Machine Learning in der Cybersicherheit beschreibt den Einsatz selbstlernender Algorithmen zur Erkennung und Abwehr digitaler Bedrohungen. Diese Technologie ermöglicht die automatisierte Identifikation von Anomalien in riesigen Datenmengen, die für menschliche Analysten nicht überschaubar wären. Sie bildet die Grundlage für moderne, reaktionsschnelle Sicherheitssysteme.
Erkennung
Die Algorithmen trainieren auf Basis historischer Daten, um normale Systemaktivitäten von schädlichen Mustern zu unterscheiden. Sobald ein System ein abweichendes Verhalten registriert, löst es eigenständig Alarme aus oder leitet Schutzmaßnahmen ein. Diese Methode ist besonders effektiv bei der Identifizierung von Zero-Day-Exploits, da sie keine bekannten Signaturen benötigt.
Anpassung
Die Modelle lernen kontinuierlich aus neuen Sicherheitsereignissen und passen sich so an veränderte Angriffstaktiken an.
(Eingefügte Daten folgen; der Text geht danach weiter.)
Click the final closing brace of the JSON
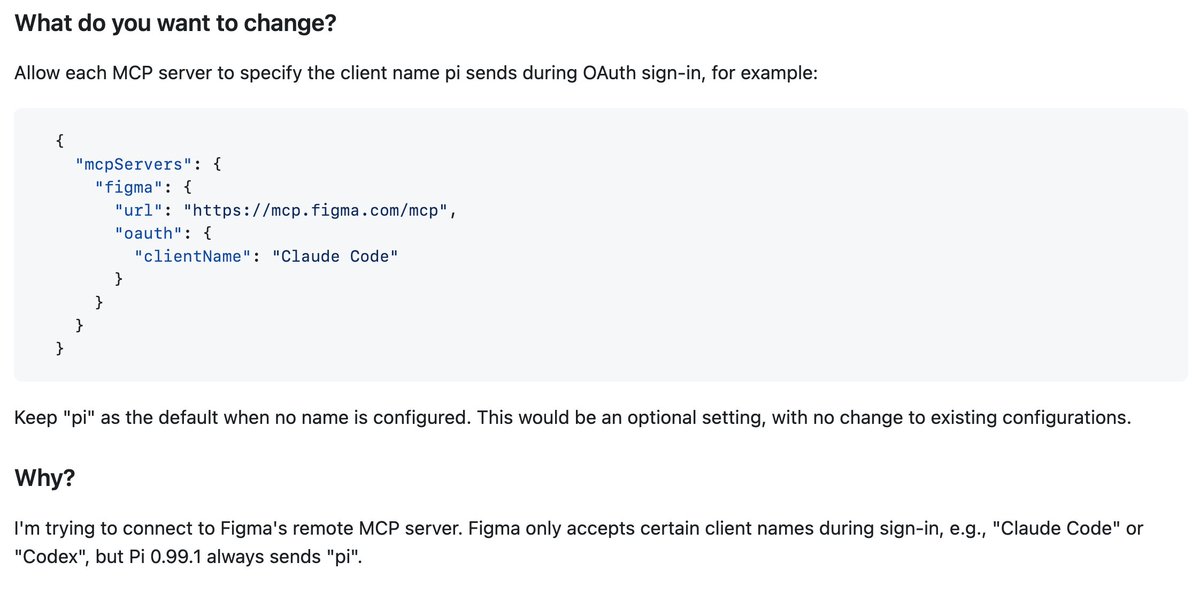This screenshot has height=593, width=1200. 61,348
Diese Fähigkeit zur permanenten Selbstoptimierung erhöht die Präzision der Erkennungsraten über die Zeit. Durch die Automatisierung der Bedrohungsanalyse entlasten diese Systeme das Sicherheitspersonal bei der Bewältigung komplexer Sicherheitsvorfälle.
Etymologie
Der Begriff kombiniert das maschinelle Lernen mit der Disziplin des Schutzes digitaler Systeme. Er bezeichnet die Anwendung statistischer Lernverfahren zur Verbesserung der Verteidigungsfähigkeit von IT-Infrastrukturen.